Records from a pointing dataset
============================================================
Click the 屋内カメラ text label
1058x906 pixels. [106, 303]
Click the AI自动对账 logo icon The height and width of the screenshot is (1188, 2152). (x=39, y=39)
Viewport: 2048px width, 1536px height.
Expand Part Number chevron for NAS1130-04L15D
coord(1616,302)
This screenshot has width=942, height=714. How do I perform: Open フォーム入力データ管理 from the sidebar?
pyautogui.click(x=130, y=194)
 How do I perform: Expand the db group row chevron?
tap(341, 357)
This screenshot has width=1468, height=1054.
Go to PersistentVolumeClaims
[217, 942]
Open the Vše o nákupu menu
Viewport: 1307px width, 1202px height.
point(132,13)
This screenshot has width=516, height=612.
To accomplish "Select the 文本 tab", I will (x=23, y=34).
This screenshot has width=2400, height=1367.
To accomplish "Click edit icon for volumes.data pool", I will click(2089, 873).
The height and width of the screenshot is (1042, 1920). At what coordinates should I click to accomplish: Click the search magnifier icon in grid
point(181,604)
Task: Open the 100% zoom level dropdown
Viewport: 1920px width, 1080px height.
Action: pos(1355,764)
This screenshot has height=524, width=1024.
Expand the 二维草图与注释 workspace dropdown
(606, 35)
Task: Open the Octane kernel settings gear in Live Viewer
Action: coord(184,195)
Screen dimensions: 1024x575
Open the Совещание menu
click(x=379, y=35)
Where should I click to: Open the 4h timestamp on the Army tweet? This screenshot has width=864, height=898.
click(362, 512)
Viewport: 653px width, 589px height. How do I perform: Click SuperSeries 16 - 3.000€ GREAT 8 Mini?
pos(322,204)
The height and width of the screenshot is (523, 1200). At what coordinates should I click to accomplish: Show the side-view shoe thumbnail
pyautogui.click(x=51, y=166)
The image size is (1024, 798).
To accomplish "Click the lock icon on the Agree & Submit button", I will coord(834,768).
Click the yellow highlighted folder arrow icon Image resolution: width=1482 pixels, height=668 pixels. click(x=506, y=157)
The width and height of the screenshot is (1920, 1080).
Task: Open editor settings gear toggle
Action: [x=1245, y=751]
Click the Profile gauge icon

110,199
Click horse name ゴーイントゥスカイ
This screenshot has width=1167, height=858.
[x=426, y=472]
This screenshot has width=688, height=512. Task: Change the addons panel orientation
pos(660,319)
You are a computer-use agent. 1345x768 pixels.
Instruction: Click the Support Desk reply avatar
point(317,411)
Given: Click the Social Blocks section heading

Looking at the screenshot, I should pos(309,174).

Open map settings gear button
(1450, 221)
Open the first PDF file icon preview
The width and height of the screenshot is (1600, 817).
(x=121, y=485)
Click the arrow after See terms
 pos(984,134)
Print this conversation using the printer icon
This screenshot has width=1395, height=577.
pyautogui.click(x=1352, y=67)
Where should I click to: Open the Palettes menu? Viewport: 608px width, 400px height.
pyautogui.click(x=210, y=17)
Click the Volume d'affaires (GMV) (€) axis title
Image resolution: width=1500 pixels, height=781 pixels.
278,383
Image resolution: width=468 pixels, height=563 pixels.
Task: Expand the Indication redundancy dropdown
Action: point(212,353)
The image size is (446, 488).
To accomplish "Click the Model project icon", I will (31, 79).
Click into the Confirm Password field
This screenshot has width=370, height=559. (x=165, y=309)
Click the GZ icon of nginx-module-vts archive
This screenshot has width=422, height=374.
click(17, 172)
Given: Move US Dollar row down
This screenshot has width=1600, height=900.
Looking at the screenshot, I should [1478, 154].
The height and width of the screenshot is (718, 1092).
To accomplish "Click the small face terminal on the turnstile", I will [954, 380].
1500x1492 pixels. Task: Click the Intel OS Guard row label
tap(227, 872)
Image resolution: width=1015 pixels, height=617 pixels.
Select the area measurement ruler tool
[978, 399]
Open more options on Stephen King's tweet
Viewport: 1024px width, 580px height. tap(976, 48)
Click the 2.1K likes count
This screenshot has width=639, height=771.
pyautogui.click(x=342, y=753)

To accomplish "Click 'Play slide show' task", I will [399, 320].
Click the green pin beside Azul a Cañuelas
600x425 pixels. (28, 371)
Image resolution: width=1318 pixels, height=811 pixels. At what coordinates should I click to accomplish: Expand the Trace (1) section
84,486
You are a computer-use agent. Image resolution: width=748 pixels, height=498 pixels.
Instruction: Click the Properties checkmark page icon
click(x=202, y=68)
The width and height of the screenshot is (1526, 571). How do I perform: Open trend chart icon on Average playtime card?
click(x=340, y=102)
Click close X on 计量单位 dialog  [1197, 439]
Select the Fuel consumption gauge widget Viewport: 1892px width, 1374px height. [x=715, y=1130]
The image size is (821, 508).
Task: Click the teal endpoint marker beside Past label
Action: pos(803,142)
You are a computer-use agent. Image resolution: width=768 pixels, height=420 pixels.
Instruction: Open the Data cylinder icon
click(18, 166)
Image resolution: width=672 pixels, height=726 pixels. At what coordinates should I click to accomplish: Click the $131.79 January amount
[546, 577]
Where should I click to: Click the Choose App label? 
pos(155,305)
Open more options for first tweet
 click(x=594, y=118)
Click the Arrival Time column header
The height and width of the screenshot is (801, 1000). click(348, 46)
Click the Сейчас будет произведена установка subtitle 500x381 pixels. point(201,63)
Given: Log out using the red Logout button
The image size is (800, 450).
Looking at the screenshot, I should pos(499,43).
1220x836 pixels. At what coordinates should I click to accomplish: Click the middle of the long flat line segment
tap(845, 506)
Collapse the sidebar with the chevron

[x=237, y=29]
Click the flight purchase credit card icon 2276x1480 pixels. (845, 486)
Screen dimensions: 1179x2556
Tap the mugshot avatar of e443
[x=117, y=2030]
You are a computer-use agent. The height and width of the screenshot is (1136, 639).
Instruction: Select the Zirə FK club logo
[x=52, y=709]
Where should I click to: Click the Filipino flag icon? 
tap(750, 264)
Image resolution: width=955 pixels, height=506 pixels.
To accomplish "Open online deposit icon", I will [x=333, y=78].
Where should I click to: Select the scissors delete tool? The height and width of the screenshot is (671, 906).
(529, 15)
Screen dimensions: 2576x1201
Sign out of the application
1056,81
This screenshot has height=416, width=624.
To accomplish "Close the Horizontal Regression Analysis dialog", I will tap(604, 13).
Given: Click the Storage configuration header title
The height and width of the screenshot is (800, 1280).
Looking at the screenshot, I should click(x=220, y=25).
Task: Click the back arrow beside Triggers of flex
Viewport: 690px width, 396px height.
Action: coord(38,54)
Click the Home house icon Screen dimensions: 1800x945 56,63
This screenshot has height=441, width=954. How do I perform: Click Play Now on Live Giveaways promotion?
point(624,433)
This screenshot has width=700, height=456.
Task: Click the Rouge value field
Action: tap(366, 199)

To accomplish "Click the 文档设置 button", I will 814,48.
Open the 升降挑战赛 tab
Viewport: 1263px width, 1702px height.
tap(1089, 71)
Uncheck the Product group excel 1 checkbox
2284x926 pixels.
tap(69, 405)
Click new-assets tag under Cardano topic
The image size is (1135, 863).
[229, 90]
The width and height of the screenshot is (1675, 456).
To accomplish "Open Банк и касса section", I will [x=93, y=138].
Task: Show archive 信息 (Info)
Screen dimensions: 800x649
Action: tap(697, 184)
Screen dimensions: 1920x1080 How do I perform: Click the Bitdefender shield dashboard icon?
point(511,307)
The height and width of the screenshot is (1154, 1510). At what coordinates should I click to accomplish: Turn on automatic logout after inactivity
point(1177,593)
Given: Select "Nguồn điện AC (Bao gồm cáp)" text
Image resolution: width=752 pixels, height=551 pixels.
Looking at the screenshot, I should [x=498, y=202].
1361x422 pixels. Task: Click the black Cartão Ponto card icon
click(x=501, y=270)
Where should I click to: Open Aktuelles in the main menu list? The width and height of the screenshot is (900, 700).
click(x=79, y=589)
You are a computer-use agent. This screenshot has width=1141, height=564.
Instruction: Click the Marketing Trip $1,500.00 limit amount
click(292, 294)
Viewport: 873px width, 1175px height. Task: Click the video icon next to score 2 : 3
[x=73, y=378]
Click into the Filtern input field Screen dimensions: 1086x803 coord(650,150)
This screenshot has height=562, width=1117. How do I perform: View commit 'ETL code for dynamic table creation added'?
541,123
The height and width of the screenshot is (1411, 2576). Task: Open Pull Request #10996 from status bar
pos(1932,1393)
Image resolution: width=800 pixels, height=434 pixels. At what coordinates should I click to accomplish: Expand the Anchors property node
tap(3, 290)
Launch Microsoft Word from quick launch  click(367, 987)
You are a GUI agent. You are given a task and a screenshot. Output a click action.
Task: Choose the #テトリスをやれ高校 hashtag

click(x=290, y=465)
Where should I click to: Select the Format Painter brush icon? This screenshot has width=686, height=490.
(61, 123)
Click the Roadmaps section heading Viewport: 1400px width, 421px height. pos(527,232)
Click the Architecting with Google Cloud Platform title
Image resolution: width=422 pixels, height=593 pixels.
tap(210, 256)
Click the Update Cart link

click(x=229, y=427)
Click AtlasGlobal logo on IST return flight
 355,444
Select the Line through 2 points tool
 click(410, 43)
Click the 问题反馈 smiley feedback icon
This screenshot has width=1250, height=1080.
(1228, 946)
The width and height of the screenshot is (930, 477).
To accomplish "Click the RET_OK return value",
============================================================
**Stated goal**
Convert the lines between the line holding "Screen dimensions: 1024x575" and the line holding "pos(322,204)", inclusive, into a numbered list with blank lines omitted.

**Solution for this problem**
1. Screen dimensions: 1024x575
2. Open the Совещание menu
3. click(x=379, y=35)
4. Where should I click to: Open the 4h timestamp on the Army tweet? This screenshot has width=864, height=898.
5. click(362, 512)
6. Viewport: 653px width, 589px height. How do I perform: Click SuperSeries 16 - 3.000€ GREAT 8 Mini?
7. pos(322,204)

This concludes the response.